Legal Resources


Unpacking Antitrust: What Are Vertical Restraints?

March 21, 2023

Author: Molly Donovan

The Short Answer: Companies that operate on different levels of the supply or distribution chain are vertical to one other. For example, a parts supplier and manufacturer. A manufacturer and a distributor. A distributor and retailer. Vertical companies don’t compete with one another. They’re more likely business counterparties.

Vertical Restraints diagram

An agreement reached by two or more vertical actors that restrains competition can be illegal under the antitrust laws. Whether a vertical agreement is illegal is generally determined according to the rule of reason—a balancing test that weighs harm to competition against the procompetitive justifications behind the restraint.

Have I Reached an Agreement?

At the threshold, a vertical restraint requires an agreement. For compliance purposes, “agreement” should be construed broadly. There need not be a signed contract or even a written set of terms. An agreement does not require a “yes” or an “I agree.” Instead, an “agreement” can be implied or consist merely of a “wink and a nod.”

A unilateral policy is not an agreement. For example, a manufacturer’s unilateral policy that its products not be sold for less than a specifically-identified retail price (a resale price maintenance policy) is not a vertical restraint because it’s missing an agreement with a market counterparty. (Of course, if the policy is not truly unilateral based on the circumstances, it will be deemed an “agreement” subject to a vertical restraints analysis.)
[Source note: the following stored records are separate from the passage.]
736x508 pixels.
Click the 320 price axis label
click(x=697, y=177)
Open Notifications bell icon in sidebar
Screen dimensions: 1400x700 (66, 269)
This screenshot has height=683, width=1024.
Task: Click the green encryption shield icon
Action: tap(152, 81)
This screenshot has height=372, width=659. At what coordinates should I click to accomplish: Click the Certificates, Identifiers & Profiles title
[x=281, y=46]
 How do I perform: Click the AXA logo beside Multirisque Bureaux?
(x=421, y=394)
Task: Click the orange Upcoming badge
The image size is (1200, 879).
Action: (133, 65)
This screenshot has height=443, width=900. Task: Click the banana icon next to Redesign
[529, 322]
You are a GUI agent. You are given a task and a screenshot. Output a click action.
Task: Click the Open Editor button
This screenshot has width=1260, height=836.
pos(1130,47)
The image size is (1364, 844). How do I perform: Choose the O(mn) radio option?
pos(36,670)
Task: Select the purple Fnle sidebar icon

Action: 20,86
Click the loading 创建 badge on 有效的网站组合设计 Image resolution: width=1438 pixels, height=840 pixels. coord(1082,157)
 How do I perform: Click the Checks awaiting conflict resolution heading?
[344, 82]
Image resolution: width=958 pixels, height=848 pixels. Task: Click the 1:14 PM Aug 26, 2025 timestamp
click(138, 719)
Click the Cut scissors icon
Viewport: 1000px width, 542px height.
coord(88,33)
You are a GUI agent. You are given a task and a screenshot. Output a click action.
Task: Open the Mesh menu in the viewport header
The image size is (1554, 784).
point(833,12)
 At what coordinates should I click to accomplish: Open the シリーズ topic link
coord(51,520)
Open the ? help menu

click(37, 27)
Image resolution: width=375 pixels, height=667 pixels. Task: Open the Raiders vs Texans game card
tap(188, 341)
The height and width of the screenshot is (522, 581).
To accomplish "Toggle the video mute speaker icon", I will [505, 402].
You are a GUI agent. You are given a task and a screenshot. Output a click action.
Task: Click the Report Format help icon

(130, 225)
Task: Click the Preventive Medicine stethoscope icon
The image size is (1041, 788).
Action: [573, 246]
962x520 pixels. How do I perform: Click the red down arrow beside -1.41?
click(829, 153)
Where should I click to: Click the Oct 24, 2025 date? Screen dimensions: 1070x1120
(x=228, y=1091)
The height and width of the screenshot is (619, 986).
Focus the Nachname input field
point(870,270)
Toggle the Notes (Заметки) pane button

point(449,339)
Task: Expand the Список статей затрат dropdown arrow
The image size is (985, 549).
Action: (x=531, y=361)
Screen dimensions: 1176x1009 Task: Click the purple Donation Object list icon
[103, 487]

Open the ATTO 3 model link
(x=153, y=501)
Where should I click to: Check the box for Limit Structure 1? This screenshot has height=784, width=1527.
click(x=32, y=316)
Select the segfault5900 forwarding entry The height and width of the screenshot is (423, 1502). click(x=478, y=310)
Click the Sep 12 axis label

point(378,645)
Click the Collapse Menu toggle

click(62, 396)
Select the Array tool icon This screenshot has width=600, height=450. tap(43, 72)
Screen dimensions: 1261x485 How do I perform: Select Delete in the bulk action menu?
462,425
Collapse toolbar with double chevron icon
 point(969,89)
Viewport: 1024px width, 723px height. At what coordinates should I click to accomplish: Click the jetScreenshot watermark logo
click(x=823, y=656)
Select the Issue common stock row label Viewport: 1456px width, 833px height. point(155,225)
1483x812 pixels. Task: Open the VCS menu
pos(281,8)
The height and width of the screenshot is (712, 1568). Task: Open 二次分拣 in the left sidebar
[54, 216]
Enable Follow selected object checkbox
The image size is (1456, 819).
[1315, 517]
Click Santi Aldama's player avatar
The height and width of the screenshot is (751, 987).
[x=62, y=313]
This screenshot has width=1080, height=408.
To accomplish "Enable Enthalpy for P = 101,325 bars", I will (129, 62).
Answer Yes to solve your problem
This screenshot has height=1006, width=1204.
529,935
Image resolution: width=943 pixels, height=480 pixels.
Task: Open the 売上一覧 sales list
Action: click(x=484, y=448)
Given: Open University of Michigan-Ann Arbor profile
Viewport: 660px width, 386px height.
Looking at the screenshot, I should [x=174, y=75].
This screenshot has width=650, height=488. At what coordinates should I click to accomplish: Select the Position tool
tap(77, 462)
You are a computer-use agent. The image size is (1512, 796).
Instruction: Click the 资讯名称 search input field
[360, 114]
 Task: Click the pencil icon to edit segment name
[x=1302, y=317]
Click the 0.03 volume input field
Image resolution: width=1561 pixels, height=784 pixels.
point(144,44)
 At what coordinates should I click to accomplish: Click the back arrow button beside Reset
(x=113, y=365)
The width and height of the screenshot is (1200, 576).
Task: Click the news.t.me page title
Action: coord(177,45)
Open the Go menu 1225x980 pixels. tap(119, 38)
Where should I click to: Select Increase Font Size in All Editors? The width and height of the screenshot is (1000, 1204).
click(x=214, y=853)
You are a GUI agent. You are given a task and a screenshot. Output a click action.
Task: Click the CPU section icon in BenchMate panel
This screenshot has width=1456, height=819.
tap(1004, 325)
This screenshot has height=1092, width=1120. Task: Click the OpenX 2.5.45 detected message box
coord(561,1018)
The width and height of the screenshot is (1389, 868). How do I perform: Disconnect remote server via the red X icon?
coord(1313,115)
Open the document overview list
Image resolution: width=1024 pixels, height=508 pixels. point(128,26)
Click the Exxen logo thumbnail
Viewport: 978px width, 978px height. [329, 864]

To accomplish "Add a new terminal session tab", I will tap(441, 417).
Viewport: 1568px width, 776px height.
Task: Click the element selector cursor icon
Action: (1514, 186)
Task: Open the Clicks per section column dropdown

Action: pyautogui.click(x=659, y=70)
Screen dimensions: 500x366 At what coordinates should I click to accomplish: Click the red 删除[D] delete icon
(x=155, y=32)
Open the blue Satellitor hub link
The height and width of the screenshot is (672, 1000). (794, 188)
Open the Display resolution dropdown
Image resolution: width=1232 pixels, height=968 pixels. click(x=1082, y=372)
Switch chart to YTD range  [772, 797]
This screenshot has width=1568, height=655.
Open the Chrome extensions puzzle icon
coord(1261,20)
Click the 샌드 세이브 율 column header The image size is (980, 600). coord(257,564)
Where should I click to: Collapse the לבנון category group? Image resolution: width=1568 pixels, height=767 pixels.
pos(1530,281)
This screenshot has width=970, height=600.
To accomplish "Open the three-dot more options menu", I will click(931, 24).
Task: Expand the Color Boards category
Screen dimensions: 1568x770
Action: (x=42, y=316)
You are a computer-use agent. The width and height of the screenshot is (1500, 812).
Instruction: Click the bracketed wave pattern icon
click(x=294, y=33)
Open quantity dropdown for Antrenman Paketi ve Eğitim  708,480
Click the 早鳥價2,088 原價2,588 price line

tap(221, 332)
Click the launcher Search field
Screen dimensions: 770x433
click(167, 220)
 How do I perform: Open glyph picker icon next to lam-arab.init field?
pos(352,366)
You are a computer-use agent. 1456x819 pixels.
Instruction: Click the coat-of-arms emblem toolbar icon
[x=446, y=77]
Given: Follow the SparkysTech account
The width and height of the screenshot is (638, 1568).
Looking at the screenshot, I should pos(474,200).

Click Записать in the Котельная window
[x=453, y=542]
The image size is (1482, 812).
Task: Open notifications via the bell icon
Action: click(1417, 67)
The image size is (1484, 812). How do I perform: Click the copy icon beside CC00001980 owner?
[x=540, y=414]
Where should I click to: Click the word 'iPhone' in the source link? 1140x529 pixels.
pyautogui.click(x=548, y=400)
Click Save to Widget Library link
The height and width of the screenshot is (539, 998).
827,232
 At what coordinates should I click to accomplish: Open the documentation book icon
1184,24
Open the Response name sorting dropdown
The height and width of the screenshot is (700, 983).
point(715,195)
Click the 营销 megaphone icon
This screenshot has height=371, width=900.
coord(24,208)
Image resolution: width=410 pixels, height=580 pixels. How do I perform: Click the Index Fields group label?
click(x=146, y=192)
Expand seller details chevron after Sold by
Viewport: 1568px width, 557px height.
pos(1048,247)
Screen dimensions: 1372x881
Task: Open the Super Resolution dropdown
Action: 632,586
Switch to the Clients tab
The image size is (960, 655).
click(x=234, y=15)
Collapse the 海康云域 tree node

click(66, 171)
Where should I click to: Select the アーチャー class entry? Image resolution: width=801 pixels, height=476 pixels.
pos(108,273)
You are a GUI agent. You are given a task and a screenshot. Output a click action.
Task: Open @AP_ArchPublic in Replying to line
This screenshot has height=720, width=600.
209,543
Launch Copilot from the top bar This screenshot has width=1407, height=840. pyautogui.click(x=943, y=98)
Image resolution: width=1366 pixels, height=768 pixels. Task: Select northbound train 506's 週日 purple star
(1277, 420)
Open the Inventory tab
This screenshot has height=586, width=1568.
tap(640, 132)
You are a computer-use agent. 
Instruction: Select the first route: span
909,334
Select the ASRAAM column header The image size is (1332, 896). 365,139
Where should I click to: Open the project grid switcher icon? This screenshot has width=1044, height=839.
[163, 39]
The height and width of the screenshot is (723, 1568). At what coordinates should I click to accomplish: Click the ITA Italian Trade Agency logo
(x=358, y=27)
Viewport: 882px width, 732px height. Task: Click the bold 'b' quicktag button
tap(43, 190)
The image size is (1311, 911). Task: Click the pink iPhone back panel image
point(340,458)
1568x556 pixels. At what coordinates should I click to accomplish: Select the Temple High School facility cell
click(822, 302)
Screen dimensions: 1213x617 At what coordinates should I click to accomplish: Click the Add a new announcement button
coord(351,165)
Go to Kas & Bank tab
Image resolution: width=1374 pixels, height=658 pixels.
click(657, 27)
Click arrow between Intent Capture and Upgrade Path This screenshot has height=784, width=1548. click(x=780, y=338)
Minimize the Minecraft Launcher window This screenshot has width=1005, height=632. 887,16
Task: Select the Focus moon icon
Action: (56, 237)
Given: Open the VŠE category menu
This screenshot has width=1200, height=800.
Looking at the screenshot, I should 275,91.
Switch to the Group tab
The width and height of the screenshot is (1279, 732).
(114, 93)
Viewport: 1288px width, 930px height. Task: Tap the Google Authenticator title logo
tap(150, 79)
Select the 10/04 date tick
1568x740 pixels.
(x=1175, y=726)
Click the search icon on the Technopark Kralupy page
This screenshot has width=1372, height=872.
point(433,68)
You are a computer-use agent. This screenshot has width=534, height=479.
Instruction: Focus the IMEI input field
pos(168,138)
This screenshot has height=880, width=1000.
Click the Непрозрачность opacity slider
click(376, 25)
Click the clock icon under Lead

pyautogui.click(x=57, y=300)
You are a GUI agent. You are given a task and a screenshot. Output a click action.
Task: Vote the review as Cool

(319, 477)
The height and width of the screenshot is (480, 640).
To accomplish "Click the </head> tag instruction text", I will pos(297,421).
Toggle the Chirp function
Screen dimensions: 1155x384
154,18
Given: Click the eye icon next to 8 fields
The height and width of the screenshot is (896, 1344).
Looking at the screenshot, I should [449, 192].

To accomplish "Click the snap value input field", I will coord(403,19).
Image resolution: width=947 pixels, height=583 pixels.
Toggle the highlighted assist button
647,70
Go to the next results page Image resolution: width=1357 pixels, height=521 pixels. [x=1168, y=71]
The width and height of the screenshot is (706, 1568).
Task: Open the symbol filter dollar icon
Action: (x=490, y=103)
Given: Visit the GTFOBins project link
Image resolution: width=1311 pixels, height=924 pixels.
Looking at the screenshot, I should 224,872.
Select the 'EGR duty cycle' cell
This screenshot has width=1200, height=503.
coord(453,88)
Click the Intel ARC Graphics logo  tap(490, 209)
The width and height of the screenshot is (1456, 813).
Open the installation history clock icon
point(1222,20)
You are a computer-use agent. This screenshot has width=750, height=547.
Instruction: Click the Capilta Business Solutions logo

Hypothetical: A manufacturer announces a unilateral resale price maintenance policy. Subsequently, a violating retailer tells the manufacturer that the policy is unfair in its unique circumstances—can’t the policy be altered to accommodate the retailer? The manufacturer agrees. Now, there’s a very good argument that the unilateral policy has transformed into an agreement.

Is My Agreement Vertical or Horizontal?

While seemingly straightforward, sometimes the question whether an agreement is vertical or horizontal becomes quite complex. For example, if an agreement between a manufacturer and its resellers (vertical) is designed to further a horizontal agreement (among the resellers), it’s possible a court would rule that the manufacturer-reseller agreement should be treated as a horizontal, rather than a vertical, restraint. In that case, the manufacturer could be subject to per se antirust liability whereby harm to competition is presumed.

Absent such circumstances, it’s generally safe to assume that an agreement between two companies who don’t compete with one another, and operate on different levels of the distribution chain, are vertical.

Does My Vertical Agreement Restrain Competition?

It probably does. It’s difficult to imagine an agreement between two market actors that doesn’t somehow restrain competition. If an agreement restricts a company’s choices—the prices a company may charge, the parties with whom a company may deal, even where products are displayed in a store—there is some restraint on competition.

Whether or not that restraint is unreasonable and thus, illegal, under the antitrust laws is a different question.

Here are Common Examples of Vertical Restraints:

Is My Vertical Restraint Illegal?

Under federal law, vertical restraints are generally judged by the rule of reason. These days, that’s true even if the restraint is price based (like a resale price maintenance agreement between a manufacturer and a reseller).

According to the Department of Justice (“DOJ”), the rule of reason asks the “central question” whether the agreement “likely harms competition by increasing the ability or incentive profitably to raise price above or reduce output, quality, service or innovation below what likely would prevail in the absence of the relevant agreement.” 

In essence, a court or an agency asks whether the restraint is more harmful than it is helpful to consumers. This requires an analysis of (i) the relevant product and geographic market; (ii) market power of those reaching the agreement in the relevant market; (iii) the existence of anticompetitive effects. Assuming these elements are satisfied, a court would then shift the burden to the defendant to show a procompetitive justification – an explanation why the challenged restraint, on balance, benefits competition and ultimately, consumers.

The inquiry is flexible and no one factor is dispositive – in part, because the considerations will vary depending on the market circumstances. With that said, here are some questions that are often part of the mix:

  • Is the market concentrated?
  • Do you have a large market share? Does the company you’ve agreed with have a large market share?
  • Does the restraint foreclose, or mostly foreclose, anyone from competing in the market? 
  • Does the restraint affect price or output? If the agreement is already in place, can increased price or decreased output be observed?
  • Does the agreement deter independent interbrand competition?
  • How long is the agreement meant to last? Can it be terminated?
  • Will new entrants dilute the anticompetitive effects of the agreement?
  • What is the business purpose of the agreement? Is the agreement necessary to achieve the purported procompetitive benefits?
  • Is there any anticompetitive intent?

The analysis can be quite complex. For example, there may not be an obvious product (or even geographic) market or a discernible anticompetitive effect. For an accurate assessment of any particular restraint, the analysis is best undertaken by antitrust counsel, possibly with the help of an economist. In any event, the relevant questions should be analyzed at the front end so that risk can be mitigated to the extent possible.